Stellar activity affects the habitability of planets in their orbits.
REPUBLIKA.CO.ID, JAKARTA — A private space mission will study how solar flares produced by nearby stars can affect the habitability of exoplanets in their orbits. Reported by Spacethe mission, called Mauve, will be launched in 2024 by the private company Blue Sky Space.
The company is also developing a commercial exoplanet-monitoring satellite called Twinkle. Mauve will be carrying an ultraviolet spectrometer and a six-inch (15cm) telescope to observe stellar activity which is close to the sun.
Stars like the sun usually emit large amounts of energetic particles in the form of coronal mass ejections. This phenomenon affects the environment around stars, hitting nearby planets with powerful solar winds that can eat away at planetary atmospheres and sterilize their surfaces.
Astronomers will use Mauve to better understand how stellar activity affects the habitability of planets in their orbits.
“Mauve will transform us in helping us understand the flare behavior of a population of nearby stars, most of which are even more active than our sun,” Giovanna Tinetti, an astrophysicist at University College London.
“By monitoring other planet-hosting stars, we will also better understand the behavior of our own star, the sun, and their potential impact on Earth.”

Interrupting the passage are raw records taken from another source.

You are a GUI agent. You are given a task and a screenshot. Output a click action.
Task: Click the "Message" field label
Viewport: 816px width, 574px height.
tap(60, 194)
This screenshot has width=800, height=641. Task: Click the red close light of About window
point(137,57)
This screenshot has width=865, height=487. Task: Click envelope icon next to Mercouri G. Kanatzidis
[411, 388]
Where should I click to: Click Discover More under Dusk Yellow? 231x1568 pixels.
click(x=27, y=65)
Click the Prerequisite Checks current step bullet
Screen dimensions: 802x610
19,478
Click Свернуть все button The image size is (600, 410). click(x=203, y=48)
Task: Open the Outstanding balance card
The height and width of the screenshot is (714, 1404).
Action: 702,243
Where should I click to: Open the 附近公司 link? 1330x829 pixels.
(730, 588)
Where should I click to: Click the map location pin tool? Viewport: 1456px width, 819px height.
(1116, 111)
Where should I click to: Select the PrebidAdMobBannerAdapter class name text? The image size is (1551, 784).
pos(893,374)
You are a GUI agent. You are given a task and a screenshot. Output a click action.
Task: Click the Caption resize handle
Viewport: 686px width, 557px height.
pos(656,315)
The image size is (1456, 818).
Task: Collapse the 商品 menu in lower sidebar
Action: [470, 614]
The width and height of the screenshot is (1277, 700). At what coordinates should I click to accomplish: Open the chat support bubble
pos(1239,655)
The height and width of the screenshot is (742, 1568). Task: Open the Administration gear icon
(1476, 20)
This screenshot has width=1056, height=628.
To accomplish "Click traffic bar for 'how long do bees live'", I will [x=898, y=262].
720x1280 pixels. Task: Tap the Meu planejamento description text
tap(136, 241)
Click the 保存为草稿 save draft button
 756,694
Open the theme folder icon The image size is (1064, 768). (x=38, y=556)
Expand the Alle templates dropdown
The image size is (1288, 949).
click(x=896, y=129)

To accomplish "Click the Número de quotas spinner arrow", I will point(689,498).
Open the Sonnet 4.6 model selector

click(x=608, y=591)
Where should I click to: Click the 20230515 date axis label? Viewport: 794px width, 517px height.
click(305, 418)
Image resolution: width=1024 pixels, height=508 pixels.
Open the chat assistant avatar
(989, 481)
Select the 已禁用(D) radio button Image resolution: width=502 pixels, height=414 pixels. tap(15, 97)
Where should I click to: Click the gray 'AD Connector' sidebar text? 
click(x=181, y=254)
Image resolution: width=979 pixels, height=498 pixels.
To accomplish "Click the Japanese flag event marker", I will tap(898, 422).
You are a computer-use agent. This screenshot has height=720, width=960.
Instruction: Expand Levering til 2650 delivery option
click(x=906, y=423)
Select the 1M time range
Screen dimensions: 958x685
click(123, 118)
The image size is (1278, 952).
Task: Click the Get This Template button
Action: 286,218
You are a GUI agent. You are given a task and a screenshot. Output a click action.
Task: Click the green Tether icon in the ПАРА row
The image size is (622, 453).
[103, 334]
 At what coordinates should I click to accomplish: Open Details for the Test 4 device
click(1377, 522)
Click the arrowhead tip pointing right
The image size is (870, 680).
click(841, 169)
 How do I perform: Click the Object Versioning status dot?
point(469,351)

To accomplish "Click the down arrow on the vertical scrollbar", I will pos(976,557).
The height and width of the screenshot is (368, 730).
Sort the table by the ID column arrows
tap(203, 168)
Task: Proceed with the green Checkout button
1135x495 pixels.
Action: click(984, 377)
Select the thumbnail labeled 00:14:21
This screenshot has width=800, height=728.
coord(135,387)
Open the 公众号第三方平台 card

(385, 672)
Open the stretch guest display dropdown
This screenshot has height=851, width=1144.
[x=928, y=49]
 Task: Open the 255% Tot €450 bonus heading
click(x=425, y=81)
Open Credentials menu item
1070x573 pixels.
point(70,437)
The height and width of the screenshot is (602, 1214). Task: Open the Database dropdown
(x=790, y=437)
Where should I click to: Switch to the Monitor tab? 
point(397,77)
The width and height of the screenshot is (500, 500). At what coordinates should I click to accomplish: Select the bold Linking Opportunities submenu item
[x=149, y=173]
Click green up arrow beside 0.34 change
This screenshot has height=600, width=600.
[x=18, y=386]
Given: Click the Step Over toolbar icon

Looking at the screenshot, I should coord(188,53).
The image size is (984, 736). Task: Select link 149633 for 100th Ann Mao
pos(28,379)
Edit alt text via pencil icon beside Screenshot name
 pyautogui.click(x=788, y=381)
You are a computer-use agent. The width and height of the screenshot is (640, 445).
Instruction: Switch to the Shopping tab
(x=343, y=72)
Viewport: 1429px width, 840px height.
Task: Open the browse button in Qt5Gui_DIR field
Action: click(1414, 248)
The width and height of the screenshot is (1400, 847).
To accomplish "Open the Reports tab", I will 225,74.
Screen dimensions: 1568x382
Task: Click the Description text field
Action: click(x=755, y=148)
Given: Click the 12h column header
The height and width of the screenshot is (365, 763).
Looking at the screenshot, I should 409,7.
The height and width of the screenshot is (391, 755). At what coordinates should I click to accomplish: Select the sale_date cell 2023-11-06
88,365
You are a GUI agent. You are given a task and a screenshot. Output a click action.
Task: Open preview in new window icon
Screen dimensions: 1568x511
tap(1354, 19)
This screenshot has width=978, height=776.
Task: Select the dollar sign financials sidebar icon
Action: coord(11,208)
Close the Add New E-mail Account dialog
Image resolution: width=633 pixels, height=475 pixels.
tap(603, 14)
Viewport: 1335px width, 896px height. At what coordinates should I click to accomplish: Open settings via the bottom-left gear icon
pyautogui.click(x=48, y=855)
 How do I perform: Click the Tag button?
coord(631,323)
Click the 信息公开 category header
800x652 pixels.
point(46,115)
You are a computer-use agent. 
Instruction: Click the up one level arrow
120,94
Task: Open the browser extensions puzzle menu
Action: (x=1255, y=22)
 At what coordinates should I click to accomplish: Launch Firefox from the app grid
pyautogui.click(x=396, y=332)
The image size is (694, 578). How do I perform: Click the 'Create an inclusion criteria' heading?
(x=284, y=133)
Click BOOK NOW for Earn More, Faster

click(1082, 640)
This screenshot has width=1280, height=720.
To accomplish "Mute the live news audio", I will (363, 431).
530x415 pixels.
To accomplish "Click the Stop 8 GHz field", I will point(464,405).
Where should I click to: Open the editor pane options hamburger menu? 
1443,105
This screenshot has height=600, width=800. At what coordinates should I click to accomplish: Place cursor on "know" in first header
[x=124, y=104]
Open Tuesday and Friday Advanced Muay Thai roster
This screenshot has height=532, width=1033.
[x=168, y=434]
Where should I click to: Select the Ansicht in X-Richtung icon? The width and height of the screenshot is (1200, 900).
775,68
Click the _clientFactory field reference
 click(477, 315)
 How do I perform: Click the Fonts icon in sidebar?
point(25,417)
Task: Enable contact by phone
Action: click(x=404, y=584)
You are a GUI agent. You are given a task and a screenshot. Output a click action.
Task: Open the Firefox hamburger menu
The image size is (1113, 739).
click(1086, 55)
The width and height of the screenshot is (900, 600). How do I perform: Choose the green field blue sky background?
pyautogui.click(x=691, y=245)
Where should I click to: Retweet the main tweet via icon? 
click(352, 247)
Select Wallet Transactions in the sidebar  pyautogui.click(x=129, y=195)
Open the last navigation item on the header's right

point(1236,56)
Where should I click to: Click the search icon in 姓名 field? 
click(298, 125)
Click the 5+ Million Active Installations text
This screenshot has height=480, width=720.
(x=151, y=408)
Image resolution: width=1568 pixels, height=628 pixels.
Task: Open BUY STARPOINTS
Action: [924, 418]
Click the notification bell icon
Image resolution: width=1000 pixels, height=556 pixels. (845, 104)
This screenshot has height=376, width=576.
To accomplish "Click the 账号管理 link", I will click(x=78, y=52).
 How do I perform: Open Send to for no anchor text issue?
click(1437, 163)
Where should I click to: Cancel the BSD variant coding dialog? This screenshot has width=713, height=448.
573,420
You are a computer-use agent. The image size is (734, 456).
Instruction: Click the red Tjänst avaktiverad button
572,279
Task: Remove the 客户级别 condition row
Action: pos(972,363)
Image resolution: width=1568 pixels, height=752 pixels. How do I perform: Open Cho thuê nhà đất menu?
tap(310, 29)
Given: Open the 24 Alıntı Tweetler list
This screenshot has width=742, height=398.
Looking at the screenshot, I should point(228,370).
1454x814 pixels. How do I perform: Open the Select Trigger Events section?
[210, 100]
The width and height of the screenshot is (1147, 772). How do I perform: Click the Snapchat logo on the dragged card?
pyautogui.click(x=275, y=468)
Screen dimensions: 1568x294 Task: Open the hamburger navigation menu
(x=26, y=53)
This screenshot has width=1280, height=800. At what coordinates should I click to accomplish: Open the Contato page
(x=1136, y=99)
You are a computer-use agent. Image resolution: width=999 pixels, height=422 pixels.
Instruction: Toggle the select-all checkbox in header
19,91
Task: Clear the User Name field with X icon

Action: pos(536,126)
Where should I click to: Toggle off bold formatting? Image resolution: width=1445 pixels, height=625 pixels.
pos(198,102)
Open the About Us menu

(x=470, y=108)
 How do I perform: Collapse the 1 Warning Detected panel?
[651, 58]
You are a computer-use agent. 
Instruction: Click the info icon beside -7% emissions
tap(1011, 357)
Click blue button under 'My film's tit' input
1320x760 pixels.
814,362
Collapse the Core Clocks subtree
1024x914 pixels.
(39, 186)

Construction of the satellite, scheduled for launch in 2024, will begin in November. The spacecraft and its instruments will be built in collaboration with the Hungarian manufacturer C3S LLC and the ISISPACE group in the Netherlands.
‘Mauve will open up new opportunities for astronomical and planetary research and generate greater access to currently very rare stellar (ultraviolet) data,’ said Italian astronomer Giuseppina Micela of the INAF Observatory in Palermo.